======== Data section ========
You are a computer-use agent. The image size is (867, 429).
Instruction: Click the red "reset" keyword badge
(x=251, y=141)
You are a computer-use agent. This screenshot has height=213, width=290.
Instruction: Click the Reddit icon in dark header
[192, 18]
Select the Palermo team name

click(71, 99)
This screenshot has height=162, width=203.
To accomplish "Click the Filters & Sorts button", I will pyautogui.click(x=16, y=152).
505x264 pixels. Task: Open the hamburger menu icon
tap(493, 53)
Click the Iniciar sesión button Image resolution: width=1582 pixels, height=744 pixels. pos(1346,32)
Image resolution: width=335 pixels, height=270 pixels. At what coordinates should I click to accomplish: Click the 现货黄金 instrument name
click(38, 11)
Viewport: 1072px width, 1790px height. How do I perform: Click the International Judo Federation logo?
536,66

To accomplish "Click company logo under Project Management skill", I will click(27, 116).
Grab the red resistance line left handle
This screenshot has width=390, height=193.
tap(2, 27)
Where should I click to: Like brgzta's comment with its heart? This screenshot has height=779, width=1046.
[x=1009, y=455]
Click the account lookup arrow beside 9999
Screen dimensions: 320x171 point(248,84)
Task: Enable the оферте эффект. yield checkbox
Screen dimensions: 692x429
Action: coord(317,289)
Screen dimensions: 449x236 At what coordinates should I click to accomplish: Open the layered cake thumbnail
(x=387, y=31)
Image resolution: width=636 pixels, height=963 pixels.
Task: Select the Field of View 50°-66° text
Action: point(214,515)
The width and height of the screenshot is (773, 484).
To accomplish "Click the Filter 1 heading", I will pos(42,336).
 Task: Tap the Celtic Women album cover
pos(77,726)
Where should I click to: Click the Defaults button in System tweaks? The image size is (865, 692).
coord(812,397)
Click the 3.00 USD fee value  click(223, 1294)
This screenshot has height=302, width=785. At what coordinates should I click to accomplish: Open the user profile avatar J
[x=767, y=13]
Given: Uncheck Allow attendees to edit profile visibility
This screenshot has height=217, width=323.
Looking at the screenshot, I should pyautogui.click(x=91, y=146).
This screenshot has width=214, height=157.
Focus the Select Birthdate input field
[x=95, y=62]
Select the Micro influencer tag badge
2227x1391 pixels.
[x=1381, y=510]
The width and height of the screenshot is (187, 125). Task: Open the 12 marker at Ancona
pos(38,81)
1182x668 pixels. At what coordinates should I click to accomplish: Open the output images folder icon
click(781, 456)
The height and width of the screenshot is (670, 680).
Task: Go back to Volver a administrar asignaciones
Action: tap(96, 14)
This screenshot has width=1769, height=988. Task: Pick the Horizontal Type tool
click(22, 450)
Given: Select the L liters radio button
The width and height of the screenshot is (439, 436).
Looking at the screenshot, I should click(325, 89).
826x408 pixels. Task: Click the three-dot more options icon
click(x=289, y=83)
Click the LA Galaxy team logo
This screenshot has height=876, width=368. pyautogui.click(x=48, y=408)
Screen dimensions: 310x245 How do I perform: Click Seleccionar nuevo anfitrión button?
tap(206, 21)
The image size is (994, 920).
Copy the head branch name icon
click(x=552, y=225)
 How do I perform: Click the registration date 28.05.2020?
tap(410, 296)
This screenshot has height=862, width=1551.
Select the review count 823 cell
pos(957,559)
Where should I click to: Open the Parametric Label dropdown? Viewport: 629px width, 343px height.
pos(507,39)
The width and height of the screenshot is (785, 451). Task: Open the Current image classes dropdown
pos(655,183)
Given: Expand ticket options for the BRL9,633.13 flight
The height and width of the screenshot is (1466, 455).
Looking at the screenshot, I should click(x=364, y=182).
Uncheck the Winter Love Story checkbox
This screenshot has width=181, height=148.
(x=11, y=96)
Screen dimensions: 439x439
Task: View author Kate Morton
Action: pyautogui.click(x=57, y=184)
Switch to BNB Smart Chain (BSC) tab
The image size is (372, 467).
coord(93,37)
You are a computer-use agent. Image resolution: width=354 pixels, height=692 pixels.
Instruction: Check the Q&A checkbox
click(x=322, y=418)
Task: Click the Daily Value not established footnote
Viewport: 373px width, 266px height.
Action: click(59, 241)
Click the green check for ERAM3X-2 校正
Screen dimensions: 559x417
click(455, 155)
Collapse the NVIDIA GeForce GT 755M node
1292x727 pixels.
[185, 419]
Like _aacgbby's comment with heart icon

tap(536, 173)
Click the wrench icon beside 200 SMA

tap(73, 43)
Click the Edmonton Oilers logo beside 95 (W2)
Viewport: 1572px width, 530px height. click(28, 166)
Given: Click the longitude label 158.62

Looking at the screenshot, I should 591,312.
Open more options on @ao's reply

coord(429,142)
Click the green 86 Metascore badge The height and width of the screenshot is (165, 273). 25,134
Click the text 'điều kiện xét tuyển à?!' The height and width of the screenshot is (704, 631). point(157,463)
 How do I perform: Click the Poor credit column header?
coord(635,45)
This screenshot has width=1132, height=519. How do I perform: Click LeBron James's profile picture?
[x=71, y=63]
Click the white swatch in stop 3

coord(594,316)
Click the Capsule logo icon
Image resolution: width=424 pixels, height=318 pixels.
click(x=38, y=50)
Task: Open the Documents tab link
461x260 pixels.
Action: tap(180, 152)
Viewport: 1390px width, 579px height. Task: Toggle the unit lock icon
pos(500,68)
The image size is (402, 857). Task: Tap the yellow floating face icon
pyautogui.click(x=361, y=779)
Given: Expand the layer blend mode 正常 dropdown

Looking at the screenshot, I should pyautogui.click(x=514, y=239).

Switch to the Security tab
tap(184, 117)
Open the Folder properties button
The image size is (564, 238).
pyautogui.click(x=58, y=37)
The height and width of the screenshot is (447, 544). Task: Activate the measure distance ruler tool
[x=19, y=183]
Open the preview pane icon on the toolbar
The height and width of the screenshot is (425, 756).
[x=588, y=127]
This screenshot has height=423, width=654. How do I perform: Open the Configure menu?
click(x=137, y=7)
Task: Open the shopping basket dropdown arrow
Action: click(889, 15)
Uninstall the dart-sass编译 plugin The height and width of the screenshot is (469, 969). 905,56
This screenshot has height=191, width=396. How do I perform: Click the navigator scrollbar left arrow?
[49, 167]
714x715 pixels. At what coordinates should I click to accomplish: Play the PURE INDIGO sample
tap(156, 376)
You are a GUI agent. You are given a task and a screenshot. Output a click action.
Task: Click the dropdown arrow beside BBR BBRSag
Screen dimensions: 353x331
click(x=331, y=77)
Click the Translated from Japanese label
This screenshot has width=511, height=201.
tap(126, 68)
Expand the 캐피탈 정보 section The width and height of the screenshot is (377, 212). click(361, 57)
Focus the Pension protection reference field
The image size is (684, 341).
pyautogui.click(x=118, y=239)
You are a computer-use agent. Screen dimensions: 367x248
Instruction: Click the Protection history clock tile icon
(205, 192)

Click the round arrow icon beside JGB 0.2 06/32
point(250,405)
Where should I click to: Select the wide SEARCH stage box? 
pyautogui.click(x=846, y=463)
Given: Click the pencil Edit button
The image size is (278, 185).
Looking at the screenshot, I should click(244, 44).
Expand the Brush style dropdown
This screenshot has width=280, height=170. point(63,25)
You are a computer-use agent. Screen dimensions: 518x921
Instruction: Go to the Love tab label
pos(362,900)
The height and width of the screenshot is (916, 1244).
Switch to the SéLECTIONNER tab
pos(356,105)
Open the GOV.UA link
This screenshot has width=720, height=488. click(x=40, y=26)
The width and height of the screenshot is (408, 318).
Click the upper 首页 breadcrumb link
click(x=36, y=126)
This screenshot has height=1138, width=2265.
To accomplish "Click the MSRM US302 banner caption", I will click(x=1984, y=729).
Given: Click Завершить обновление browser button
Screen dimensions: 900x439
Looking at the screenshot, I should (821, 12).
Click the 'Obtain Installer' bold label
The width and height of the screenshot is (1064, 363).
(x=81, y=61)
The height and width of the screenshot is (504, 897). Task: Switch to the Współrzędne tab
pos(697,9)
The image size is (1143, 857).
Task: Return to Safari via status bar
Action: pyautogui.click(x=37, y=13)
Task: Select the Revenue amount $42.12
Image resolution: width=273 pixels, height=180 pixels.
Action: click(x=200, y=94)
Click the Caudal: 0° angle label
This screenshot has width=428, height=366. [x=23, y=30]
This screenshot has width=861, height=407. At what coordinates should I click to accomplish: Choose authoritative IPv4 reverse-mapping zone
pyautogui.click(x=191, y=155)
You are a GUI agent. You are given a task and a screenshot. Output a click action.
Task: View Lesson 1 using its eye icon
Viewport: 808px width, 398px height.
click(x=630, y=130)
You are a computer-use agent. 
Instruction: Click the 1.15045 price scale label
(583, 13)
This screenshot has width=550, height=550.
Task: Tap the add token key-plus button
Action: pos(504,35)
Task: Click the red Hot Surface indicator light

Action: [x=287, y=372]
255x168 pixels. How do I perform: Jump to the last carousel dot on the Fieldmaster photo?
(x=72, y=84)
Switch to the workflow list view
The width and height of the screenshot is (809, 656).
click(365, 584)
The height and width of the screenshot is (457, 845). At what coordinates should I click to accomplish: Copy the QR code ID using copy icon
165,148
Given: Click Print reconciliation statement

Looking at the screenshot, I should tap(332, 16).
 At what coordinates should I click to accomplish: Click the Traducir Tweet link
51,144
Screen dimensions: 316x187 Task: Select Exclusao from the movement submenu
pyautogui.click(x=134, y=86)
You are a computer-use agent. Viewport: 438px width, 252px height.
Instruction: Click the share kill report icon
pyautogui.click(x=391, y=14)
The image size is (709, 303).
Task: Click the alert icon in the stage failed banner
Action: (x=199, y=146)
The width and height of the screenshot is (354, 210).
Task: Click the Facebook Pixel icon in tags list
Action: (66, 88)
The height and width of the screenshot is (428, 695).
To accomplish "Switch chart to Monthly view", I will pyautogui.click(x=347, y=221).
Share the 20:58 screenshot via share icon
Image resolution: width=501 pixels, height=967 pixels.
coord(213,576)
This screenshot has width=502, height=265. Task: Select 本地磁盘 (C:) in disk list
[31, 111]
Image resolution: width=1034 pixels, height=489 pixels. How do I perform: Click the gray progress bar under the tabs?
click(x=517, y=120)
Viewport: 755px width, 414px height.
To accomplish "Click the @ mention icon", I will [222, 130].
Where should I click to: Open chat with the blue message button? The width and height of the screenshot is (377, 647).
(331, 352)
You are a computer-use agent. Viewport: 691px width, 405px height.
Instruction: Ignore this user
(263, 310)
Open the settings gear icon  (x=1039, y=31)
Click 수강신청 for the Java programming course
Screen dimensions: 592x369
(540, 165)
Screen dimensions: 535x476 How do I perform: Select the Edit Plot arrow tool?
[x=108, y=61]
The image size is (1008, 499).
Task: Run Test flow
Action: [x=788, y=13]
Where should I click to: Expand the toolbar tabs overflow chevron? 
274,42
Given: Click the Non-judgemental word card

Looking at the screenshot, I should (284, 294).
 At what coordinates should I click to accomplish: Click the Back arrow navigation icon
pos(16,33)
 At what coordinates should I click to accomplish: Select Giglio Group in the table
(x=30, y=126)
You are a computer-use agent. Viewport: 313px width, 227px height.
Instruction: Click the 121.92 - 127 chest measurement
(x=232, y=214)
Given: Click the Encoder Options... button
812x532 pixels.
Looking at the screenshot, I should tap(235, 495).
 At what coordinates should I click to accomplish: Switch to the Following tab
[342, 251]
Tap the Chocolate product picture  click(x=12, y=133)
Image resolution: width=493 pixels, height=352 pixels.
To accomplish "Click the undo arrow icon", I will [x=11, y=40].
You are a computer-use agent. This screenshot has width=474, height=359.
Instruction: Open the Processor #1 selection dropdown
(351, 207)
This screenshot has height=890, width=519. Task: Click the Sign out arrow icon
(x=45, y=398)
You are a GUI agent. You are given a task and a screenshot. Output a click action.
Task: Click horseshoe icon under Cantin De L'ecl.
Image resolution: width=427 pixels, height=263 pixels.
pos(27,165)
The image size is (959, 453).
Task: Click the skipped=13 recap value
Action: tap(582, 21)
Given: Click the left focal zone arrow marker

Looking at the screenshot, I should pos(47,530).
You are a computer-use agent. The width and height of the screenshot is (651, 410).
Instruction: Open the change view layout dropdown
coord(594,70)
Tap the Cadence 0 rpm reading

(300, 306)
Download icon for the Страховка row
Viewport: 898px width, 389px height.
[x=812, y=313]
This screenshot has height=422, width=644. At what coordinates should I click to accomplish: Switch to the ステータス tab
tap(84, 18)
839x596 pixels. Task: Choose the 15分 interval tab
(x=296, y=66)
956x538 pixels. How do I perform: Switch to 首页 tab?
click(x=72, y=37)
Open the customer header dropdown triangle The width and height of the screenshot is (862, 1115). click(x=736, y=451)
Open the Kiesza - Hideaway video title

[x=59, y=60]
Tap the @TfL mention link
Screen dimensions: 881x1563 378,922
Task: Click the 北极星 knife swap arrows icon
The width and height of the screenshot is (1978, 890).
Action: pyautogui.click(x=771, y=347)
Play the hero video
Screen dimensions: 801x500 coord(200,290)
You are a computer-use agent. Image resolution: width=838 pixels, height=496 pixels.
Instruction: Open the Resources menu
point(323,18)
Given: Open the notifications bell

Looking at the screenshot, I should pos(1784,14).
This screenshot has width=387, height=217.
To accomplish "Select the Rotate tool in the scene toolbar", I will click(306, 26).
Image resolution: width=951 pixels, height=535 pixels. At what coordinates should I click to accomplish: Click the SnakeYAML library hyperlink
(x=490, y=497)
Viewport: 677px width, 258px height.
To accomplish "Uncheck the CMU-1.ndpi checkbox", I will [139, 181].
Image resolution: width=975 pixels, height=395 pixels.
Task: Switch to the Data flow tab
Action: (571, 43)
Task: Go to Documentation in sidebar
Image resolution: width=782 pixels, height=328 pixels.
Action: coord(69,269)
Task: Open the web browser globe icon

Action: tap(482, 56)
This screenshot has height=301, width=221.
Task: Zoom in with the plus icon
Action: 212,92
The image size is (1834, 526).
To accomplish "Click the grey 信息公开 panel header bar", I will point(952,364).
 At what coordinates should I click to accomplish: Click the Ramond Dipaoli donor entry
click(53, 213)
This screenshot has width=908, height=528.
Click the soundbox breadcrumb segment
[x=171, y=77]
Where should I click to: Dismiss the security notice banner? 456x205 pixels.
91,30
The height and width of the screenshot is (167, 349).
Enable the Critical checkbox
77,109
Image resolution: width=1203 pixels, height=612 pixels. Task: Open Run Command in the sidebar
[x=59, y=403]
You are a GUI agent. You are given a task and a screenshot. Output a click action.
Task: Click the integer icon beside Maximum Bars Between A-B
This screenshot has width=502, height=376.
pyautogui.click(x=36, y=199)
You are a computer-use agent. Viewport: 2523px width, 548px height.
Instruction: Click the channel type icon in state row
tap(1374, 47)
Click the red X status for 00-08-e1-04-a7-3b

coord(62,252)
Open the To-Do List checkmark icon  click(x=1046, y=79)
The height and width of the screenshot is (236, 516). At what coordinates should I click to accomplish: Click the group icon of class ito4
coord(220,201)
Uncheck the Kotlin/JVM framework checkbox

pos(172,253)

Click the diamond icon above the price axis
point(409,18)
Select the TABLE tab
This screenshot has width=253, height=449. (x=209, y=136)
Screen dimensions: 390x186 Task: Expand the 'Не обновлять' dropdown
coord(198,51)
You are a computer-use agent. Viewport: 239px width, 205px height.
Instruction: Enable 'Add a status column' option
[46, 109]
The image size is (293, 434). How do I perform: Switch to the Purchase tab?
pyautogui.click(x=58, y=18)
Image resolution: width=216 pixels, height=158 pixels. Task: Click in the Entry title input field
========
Only the lines from the beginning of the material above through the line with "Select the Micro influencer tag badge" are wanted; extract them exactly.

You are a computer-use agent. The image size is (867, 429).
Instruction: Click the red "reset" keyword badge
(x=251, y=141)
You are a computer-use agent. This screenshot has height=213, width=290.
Instruction: Click the Reddit icon in dark header
[192, 18]
Select the Palermo team name

click(71, 99)
This screenshot has height=162, width=203.
To accomplish "Click the Filters & Sorts button", I will pyautogui.click(x=16, y=152).
505x264 pixels. Task: Open the hamburger menu icon
tap(493, 53)
Click the Iniciar sesión button Image resolution: width=1582 pixels, height=744 pixels. pos(1346,32)
Image resolution: width=335 pixels, height=270 pixels. At what coordinates should I click to accomplish: Click the 现货黄金 instrument name
click(38, 11)
Viewport: 1072px width, 1790px height. How do I perform: Click the International Judo Federation logo?
536,66

To accomplish "Click company logo under Project Management skill", I will click(27, 116).
Grab the red resistance line left handle
This screenshot has width=390, height=193.
tap(2, 27)
Where should I click to: Like brgzta's comment with its heart? This screenshot has height=779, width=1046.
[x=1009, y=455]
Click the account lookup arrow beside 9999
Screen dimensions: 320x171 point(248,84)
Task: Enable the оферте эффект. yield checkbox
Screen dimensions: 692x429
Action: coord(317,289)
Screen dimensions: 449x236 At what coordinates should I click to accomplish: Open the layered cake thumbnail
(x=387, y=31)
Image resolution: width=636 pixels, height=963 pixels.
Task: Select the Field of View 50°-66° text
Action: point(214,515)
The width and height of the screenshot is (773, 484).
To accomplish "Click the Filter 1 heading", I will pos(42,336).
 Task: Tap the Celtic Women album cover
pos(77,726)
Where should I click to: Click the Defaults button in System tweaks? The image size is (865, 692).
coord(812,397)
Click the 3.00 USD fee value  click(223, 1294)
This screenshot has height=302, width=785. At what coordinates should I click to accomplish: Open the user profile avatar J
[x=767, y=13]
Given: Uncheck Allow attendees to edit profile visibility
This screenshot has height=217, width=323.
Looking at the screenshot, I should pyautogui.click(x=91, y=146).
This screenshot has width=214, height=157.
Focus the Select Birthdate input field
[x=95, y=62]
Select the Micro influencer tag badge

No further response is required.